Torrent Freak seems highly pro-piracy and against paying for anything. They refer to Kim Dotcom as a "celebrity hacker and internet entrepreneur". He was a career criminal who made a living by deliberately charging for access to content that he didn't own, and didn't create, nor have any license or agreement in place to distribute. Hardly an entrepreneur. Just a guy who figured out that it was easy to distribute copies of games, shows, albums, and films, without paying any of the artists or companies involved and get rich quickly off of it. If a country has a career criminal operating a warez empire and they want to crack down on him then good for them. Kim Dotcom is no hero, he's an insider trader, and embezzler, who moved onto his next scam.

What exactly are copyright holders supposed to do about people like Kim Dotcom? Let him make millions off of other people's work? Allow him to continually ignore their requests to remove their work from his site? The fact is that we live in a world that is much smaller and connected through the internet. Information is connected worldwide so why not have some laws, international laws on the books, that are connected as well.

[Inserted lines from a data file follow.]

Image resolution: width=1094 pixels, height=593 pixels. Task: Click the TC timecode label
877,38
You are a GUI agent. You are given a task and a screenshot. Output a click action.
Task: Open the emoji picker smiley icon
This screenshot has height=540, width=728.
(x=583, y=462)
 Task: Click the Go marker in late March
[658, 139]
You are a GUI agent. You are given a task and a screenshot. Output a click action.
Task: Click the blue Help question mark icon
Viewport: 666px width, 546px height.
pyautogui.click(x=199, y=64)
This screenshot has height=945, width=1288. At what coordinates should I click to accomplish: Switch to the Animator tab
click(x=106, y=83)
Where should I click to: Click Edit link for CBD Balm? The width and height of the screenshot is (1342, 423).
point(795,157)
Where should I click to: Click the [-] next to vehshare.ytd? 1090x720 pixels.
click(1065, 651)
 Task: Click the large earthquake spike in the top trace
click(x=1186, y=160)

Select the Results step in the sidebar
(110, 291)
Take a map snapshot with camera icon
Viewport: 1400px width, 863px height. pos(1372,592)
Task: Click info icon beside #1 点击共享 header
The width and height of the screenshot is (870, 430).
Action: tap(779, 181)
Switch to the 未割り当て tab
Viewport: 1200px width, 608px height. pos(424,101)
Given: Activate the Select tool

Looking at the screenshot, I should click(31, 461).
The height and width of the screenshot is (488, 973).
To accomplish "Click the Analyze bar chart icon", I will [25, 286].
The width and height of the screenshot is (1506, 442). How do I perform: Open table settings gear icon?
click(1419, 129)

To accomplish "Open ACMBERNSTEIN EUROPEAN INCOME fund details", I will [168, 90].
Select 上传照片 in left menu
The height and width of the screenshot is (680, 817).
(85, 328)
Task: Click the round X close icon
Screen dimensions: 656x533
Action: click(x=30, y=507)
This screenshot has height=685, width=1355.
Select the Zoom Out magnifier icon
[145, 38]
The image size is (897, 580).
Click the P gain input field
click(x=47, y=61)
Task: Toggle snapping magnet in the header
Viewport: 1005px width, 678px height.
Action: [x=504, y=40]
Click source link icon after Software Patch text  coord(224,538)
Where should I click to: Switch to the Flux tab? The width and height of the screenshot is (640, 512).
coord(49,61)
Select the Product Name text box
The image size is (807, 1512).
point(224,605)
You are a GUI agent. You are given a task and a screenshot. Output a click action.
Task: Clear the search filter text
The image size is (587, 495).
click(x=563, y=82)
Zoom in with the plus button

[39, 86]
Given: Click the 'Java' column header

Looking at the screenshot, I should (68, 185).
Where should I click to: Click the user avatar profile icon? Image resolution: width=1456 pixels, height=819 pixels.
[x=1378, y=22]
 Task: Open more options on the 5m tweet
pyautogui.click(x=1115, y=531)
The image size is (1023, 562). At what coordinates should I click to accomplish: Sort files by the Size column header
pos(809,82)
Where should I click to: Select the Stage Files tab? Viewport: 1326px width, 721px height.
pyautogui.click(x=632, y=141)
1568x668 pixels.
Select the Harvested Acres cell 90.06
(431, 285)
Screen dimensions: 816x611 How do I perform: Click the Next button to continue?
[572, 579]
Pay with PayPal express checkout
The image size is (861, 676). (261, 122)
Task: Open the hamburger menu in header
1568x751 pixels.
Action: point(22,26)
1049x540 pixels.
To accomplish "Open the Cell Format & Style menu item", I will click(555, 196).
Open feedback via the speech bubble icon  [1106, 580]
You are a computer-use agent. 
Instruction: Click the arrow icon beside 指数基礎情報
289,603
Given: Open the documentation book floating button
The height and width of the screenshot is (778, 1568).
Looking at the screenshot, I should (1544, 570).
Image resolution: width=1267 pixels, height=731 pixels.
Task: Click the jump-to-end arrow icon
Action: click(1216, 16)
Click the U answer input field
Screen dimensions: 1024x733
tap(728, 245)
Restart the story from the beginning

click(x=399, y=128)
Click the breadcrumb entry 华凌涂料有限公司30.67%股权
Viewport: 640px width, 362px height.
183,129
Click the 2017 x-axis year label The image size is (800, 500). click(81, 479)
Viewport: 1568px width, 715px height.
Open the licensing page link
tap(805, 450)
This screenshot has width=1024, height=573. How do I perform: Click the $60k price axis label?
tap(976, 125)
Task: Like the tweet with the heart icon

To help spread the flow of information while also protecting copyright holders who want their works protected.

"We have reached a point in Australia where citizens can be arrested and extradited to the United States based on information supplied by Australian spies for breaches of US law on Australian soil. Australia has effectively signed away its right to govern its own in matters of copyright infringement when those matters overlap the interests of the United States".

Australia has determined that if someone breaks a specific law that they can be tried in the United States. That's how they've chosen to govern that particular offense. If this is how the Australian government wants it then that's how it is. As long as they aren't flying high school students to the U.S. for downloading a few songs and are actually going after career criminals then I don't see why anyone (other than pirates who want free stuff) would have a problem.

Is it stupid to arrest someone for downloading music or movies? Yes. Is it ridiculously absurd to assert that downloading a few songs is worth millions or billions in damages? Obviously. Is it wasteful to extradite someone to another country for downloading music or games or whatever? Of course. But it is hardly a waste to arrest the guys who run criminal empires that make millions of dollars off of illegally distributed works and extradite them to the U.S. to answer for their willing participation in an organized criminal business.

I don't really have a problem with the Kim Dotcoms of the world being held accountable for their criminal empires. If they live in a country that will extradite them to the U.S. then they run a risk for operating an illegal business.